• **Data shown**
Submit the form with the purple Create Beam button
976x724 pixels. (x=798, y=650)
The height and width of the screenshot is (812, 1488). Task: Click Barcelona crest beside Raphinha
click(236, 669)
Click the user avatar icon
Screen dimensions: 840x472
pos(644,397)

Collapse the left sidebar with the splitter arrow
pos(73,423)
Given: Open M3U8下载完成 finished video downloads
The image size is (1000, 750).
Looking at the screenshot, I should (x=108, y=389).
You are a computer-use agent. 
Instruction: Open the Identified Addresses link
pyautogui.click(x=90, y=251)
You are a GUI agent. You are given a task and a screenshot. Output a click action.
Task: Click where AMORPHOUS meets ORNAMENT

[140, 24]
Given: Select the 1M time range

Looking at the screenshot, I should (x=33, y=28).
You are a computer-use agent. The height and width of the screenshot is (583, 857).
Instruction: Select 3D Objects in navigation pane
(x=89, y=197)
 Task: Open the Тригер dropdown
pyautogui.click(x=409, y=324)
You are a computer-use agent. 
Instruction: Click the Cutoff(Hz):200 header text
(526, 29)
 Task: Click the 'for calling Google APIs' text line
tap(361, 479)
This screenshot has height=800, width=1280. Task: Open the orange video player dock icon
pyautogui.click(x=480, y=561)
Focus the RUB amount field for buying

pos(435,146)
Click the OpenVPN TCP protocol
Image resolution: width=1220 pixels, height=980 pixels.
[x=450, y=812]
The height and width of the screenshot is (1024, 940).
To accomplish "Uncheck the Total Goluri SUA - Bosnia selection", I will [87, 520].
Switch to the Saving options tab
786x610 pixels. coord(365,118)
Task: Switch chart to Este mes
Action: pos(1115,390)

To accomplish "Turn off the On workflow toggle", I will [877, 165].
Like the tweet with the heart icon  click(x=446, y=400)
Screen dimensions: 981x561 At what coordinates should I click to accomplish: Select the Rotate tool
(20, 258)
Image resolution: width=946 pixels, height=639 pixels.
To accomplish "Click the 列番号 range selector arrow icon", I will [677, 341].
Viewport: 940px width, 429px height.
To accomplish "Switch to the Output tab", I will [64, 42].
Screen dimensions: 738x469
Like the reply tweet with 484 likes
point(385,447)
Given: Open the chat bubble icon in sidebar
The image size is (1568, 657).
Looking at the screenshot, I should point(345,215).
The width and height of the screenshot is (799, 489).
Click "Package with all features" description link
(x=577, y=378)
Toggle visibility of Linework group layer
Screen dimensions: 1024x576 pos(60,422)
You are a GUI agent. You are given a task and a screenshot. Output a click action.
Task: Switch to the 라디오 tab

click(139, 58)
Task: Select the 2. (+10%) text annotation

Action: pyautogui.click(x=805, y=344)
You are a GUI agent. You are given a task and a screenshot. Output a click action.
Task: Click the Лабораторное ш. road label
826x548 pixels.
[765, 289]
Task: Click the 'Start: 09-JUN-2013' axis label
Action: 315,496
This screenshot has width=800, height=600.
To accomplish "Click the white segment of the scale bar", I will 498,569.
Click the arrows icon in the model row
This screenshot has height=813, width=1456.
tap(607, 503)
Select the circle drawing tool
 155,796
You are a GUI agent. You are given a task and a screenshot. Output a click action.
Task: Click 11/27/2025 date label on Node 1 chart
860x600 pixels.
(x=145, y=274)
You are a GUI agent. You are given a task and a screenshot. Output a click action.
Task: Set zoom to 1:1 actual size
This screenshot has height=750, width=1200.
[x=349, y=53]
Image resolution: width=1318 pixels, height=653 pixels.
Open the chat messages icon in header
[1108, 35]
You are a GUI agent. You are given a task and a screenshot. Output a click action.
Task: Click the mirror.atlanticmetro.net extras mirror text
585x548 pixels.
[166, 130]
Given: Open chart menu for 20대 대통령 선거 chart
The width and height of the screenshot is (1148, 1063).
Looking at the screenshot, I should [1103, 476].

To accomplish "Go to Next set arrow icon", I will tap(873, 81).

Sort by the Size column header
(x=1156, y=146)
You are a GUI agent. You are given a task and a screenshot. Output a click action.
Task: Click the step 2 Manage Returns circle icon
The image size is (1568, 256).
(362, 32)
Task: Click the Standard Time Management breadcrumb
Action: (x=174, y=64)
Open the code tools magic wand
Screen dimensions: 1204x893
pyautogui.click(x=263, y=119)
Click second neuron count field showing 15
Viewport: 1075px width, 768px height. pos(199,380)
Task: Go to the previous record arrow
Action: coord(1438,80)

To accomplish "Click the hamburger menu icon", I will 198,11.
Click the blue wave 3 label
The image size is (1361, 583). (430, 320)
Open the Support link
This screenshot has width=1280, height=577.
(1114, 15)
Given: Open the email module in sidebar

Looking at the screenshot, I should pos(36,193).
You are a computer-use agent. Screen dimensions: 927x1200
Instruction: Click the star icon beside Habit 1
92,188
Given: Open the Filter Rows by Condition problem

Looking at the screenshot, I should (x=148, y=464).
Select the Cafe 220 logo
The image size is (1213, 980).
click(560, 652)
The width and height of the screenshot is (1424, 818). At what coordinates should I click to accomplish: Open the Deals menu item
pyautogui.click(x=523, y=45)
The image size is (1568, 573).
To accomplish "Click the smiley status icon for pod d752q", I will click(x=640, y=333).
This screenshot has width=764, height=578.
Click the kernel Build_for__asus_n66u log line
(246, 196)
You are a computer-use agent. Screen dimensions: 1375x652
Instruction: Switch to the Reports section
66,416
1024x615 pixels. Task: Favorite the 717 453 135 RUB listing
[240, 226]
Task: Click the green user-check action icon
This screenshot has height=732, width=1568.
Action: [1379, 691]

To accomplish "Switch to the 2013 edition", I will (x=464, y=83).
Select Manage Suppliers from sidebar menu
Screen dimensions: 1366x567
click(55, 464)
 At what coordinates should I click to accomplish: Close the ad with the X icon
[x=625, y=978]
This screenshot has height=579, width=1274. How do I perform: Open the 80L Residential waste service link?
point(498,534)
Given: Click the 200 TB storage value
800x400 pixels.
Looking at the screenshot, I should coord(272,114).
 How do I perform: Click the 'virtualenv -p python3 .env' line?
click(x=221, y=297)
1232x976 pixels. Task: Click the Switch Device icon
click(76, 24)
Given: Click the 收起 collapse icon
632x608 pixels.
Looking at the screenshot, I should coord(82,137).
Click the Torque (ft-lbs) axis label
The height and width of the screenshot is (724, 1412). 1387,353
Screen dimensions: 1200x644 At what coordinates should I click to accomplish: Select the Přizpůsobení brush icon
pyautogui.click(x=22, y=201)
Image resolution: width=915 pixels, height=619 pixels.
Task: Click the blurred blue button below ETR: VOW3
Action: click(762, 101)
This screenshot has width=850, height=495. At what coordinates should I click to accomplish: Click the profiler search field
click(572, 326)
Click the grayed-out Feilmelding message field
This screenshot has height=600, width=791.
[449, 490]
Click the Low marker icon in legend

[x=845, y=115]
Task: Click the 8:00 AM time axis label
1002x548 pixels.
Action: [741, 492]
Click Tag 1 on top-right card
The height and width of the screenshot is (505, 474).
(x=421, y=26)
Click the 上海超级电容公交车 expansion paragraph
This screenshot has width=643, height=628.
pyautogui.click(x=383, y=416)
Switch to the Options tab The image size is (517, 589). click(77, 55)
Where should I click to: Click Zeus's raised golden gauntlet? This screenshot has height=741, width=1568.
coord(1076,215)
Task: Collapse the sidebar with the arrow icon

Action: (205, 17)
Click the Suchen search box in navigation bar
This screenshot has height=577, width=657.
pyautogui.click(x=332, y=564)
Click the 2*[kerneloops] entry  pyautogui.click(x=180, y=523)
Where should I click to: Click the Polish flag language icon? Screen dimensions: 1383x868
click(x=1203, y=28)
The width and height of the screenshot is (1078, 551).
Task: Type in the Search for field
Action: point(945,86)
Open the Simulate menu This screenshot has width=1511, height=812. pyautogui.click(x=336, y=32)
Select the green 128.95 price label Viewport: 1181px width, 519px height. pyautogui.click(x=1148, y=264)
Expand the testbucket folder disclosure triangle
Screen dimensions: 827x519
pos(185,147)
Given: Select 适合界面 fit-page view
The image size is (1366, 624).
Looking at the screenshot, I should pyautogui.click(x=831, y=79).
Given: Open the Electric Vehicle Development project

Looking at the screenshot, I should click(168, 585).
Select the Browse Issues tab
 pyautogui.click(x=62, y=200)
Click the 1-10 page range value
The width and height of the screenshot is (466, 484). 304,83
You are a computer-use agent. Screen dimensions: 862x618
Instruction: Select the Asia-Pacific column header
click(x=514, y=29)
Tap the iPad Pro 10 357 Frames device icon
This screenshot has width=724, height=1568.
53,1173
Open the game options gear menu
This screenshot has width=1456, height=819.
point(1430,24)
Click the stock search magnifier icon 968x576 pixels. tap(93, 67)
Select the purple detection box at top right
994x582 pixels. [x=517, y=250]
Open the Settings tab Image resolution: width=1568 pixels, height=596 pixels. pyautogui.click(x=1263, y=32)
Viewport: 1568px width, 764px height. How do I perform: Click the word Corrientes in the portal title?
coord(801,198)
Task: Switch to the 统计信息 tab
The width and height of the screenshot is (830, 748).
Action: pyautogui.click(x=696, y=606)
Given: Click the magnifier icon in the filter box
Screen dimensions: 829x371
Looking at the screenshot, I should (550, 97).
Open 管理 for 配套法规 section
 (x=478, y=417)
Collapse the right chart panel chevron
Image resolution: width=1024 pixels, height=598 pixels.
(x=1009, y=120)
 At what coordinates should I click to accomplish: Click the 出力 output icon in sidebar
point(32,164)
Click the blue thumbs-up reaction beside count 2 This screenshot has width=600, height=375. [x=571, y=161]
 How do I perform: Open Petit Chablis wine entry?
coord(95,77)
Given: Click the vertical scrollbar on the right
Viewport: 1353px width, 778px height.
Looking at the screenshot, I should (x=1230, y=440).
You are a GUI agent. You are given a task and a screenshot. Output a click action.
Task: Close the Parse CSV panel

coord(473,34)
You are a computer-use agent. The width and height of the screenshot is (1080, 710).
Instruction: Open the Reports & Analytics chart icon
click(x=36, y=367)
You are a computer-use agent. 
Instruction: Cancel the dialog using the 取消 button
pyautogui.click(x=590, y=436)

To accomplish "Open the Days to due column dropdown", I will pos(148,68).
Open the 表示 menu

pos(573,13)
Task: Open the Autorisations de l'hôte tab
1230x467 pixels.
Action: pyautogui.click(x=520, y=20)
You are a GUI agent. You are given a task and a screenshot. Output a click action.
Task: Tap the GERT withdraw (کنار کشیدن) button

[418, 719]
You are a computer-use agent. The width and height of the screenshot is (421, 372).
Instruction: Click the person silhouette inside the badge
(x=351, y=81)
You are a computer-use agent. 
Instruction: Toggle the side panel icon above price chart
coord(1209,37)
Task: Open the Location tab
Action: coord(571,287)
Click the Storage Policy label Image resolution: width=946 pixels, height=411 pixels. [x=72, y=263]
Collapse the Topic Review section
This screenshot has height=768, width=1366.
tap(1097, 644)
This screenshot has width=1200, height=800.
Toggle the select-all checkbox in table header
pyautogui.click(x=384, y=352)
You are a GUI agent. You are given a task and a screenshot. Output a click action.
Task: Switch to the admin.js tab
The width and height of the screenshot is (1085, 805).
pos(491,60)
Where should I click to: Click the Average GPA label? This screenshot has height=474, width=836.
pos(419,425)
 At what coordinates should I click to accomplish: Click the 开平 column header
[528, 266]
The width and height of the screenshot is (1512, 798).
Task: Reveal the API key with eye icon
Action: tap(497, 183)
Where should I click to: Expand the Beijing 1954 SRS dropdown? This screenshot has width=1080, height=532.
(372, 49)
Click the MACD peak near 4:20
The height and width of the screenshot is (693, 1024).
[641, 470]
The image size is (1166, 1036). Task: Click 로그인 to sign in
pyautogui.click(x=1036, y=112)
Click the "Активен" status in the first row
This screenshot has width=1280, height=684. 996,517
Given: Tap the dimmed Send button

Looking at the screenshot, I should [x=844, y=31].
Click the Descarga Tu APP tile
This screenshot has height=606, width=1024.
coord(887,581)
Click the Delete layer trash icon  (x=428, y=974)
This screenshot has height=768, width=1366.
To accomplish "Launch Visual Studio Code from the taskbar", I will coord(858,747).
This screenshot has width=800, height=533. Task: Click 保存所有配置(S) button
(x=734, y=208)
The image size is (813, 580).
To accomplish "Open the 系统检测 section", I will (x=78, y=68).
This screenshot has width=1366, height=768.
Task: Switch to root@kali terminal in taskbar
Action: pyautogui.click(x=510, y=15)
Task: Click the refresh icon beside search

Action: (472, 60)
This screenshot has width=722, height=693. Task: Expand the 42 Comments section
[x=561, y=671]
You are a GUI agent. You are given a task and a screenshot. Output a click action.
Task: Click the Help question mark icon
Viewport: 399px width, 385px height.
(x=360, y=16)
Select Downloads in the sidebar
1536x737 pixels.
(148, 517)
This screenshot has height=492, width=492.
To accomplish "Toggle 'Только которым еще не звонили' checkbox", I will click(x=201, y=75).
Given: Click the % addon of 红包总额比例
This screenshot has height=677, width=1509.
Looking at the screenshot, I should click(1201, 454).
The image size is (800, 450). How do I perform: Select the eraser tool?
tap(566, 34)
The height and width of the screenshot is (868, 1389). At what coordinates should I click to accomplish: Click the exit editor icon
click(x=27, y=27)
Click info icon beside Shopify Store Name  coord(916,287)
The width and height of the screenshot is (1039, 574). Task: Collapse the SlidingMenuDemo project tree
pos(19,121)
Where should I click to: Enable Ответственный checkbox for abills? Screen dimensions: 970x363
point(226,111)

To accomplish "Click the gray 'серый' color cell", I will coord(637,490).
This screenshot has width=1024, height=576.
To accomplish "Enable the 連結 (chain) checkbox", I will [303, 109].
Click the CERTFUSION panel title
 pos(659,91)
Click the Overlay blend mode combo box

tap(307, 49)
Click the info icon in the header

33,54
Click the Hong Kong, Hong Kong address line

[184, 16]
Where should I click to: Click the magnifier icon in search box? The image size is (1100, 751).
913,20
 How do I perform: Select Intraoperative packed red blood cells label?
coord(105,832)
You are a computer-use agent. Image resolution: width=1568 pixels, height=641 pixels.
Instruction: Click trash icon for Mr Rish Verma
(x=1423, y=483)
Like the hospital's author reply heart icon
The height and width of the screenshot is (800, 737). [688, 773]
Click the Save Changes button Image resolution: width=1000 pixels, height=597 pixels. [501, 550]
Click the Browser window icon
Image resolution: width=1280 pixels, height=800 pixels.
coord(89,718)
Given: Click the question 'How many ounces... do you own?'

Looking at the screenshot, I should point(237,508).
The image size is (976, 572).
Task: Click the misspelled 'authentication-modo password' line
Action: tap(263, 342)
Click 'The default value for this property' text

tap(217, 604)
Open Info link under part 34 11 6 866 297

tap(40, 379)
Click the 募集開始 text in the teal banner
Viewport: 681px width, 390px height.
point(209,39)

• **Task goal**
In the listing above, show every line with the word "computer".

• **Exercise output**
You are a computer-use agent. 
You are a computer-use agent. The height and width of the screenshot is (583, 857).
You are a computer-use agent. 
You are a computer-use agent. Screen dimensions: 927x1200
You are a computer-use agent. Screen dimensions: 1375x652
You are a computer-use agent. Screen dimensions: 862x618
You are a computer-use agent. The width and height of the screenshot is (1080, 710).
You are a computer-use agent. 
You are a computer-use agent. The width and height of the screenshot is (421, 372).
You are a computer-use agent. 
You are a computer-use agent. Image resolution: width=1568 pixels, height=641 pixels.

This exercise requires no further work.